First, let's understand the function `g(t) = 3 sin(πt)`. It's a type of wave called a sine wave.

**1. Finding the Domain:**
The domain means all the possible numbers you can put into the function for 't'. For a sine function, there are no numbers you can't put in! You can take the sine of any angle, big or small, positive or negative. So, the domain is all real numbers, which we write as $(- \infty, \infty)$.

**2. Finding the Range:**
The range means all the possible output values you can get from the function, which is 'g(t)' in this case.
We know that the basic `sin()` function always gives values between -1 and 1 (inclusive). So, `-1 ≤ sin(something) ≤ 1`.
In our function, we have `3` multiplied by `sin(πt)`.
So, if `sin(πt)` is -1, then `3 * (-1) = -3`.
And if `sin(πt)` is 1, then `3 * (1) = 3`.
This means our function `g(t)` will always be between -3 and 3. So, the range is `[-3, 3]`.

**3. Sketching the Graph:**
To sketch a sine wave, we need two main things:
* **Amplitude:** This is how high and low the wave goes from the middle line. For `g(t) = 3 sin(πt)`, the number `3` in front tells us the amplitude. So, the wave goes up to `3` and down to `-3`. The middle line is `y=0`.
* **Period:** This is how long it takes for the wave to complete one full cycle and start repeating. For a function like `A sin(Bt)`, the period is `2π / B`. Here, `B` is `π` (the number next to `t`).
So, the period is `2π / π = 2`. This means the wave completes one cycle every 2 units along the 't' axis.

Now, let's pick some points to draw one cycle (from `t=0` to `t=2`):
* At `t = 0`: `g(0) = 3 sin(π * 0) = 3 sin(0) = 3 * 0 = 0`. (Starts at the middle)
* At `t = 0.5` (one-fourth of the period): `g(0.5) = 3 sin(π * 0.5) = 3 sin(π/2) = 3 * 1 = 3`. (Reaches its highest point)
* At `t = 1` (half of the period): `g(1) = 3 sin(π * 1) = 3 sin(π) = 3 * 0 = 0`. (Goes back to the middle)
* At `t = 1.5` (three-fourths of the period): `g(1.5) = 3 sin(π * 1.5) = 3 sin(3π/2) = 3 * (-1) = -3`. (Reaches its lowest point)
* At `t = 2` (full period): `g(2) = 3 sin(π * 2) = 3 sin(2π) = 3 * 0 = 0`. (Completes the cycle, back to the middle)

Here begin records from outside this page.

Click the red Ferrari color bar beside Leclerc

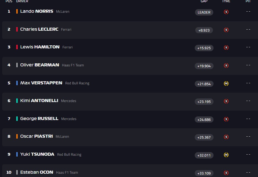click(17, 29)
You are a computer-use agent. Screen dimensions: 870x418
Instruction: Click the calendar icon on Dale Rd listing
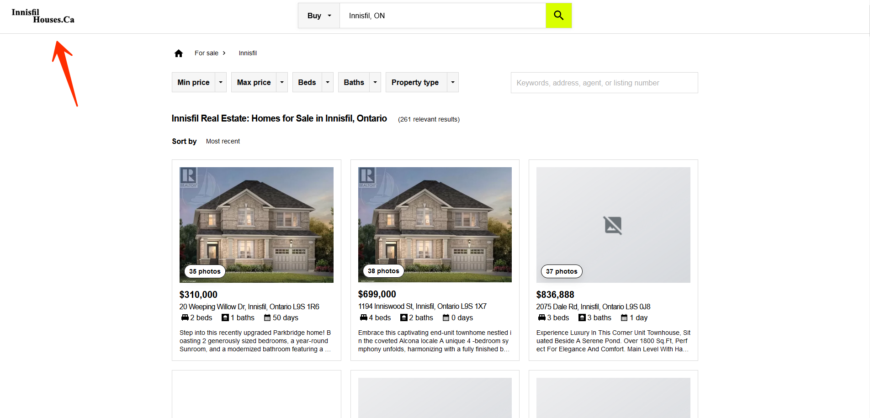[624, 317]
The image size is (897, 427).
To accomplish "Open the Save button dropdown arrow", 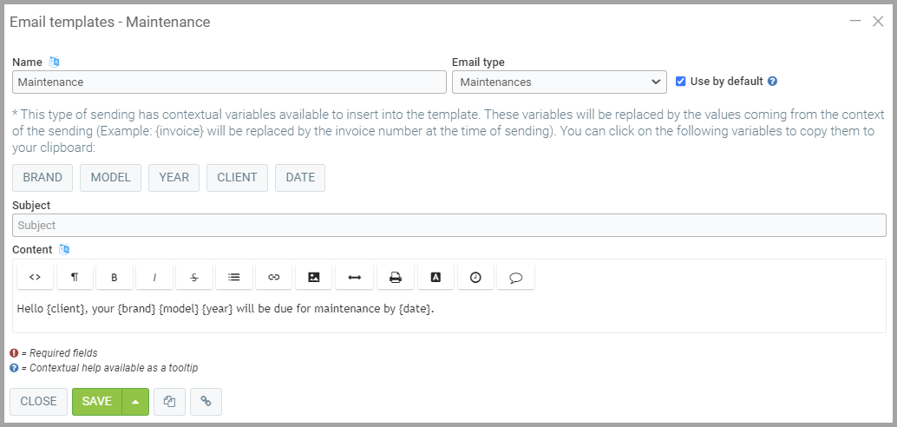I will (x=136, y=402).
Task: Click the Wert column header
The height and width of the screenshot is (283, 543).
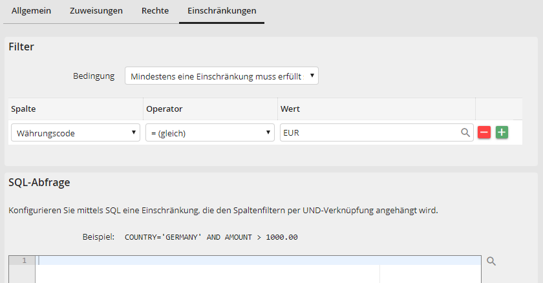Action: click(x=290, y=109)
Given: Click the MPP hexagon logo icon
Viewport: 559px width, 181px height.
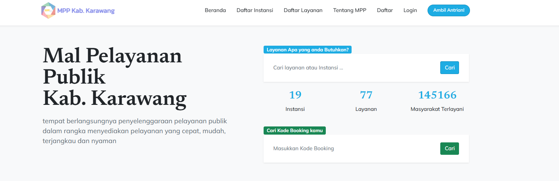Looking at the screenshot, I should 48,11.
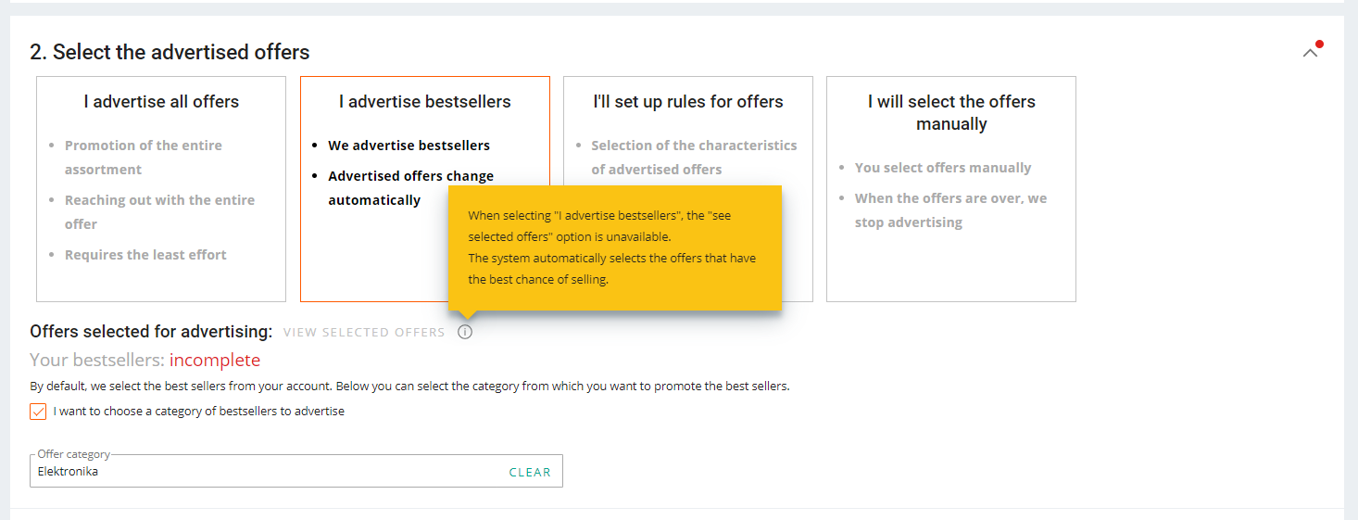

So, you would draw a smooth, curvy wave that starts at (0,0), goes up to (0.5, 3), down through (1,0), further down to (1.5, -3), and then back up to (2,0). This pattern then repeats forever in both directions along the t-axis. If you use a graphing calculator, it will show this wavy pattern going on and on!